→ WORK INSTRUCTIONS
Which lines in the records below contain the word "beside"? Copy each of them.

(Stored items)
┌────────

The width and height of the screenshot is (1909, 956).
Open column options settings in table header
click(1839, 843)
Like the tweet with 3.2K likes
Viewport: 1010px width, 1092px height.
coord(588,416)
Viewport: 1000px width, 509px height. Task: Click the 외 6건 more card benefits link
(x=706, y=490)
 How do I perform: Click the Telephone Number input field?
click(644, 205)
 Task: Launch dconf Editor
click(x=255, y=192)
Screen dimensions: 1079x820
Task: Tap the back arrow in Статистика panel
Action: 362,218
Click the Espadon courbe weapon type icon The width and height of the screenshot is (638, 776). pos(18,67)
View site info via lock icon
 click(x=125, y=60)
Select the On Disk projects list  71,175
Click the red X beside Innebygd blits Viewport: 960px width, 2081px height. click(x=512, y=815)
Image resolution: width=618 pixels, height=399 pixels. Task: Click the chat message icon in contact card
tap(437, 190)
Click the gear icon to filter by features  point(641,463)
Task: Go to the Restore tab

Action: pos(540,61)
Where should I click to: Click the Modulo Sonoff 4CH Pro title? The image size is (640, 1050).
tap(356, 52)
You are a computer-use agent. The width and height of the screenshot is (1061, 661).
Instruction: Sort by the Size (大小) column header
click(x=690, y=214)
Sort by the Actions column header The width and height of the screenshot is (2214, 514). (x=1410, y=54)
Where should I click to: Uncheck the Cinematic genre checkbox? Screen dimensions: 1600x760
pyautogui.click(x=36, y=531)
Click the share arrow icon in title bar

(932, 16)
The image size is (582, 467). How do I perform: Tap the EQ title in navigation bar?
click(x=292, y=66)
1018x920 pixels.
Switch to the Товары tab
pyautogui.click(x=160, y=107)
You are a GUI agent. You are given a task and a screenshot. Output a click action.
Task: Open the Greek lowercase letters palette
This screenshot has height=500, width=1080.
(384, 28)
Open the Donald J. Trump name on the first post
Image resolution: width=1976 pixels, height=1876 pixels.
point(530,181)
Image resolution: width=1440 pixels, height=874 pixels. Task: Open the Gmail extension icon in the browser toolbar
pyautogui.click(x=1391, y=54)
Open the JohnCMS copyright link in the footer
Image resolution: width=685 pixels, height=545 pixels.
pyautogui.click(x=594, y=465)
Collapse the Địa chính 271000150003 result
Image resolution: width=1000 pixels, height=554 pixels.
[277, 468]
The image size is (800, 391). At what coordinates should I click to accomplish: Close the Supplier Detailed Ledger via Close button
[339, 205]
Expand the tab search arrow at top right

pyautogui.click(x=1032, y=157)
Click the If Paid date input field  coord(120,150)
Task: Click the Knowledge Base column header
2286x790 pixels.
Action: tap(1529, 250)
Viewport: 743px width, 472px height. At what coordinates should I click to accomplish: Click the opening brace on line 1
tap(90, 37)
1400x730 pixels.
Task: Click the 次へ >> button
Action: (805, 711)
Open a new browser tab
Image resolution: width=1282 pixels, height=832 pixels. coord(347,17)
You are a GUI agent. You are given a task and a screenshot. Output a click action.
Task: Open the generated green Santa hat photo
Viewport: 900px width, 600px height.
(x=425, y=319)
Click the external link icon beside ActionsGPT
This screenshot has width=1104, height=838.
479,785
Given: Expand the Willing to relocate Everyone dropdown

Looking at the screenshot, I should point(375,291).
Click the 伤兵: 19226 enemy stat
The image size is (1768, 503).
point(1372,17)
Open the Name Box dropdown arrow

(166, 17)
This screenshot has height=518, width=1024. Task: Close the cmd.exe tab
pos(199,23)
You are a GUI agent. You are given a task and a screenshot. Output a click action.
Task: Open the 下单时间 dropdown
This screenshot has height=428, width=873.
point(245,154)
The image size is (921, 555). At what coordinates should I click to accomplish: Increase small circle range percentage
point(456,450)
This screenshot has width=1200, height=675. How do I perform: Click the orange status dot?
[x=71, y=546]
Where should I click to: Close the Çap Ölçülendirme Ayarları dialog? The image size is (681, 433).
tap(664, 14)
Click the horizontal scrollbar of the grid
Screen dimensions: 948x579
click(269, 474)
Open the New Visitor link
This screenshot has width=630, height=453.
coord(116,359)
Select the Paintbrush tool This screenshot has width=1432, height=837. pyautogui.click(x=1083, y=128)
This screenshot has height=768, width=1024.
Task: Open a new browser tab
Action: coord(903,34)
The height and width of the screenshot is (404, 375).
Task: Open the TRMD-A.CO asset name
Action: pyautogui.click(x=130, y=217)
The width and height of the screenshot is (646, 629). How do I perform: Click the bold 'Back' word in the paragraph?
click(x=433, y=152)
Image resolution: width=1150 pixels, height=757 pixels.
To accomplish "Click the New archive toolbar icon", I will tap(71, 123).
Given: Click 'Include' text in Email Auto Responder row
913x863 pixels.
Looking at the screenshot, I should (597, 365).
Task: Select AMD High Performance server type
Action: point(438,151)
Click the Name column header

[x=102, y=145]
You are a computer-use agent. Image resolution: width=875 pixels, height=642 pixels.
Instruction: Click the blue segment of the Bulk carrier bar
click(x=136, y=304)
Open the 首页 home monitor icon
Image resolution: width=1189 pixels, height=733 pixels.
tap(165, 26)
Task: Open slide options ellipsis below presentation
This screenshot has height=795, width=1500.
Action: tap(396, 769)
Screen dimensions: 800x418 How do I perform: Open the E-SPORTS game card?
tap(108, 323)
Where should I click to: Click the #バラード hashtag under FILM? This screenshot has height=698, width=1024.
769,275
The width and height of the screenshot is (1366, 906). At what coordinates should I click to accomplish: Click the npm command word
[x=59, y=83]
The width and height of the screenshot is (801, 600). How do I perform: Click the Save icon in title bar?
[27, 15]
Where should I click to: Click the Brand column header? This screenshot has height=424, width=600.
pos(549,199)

└────────

→ RESPONSE BELOW
Click the red X beside Innebygd blits Viewport: 960px width, 2081px height. click(x=512, y=815)
Click the external link icon beside ActionsGPT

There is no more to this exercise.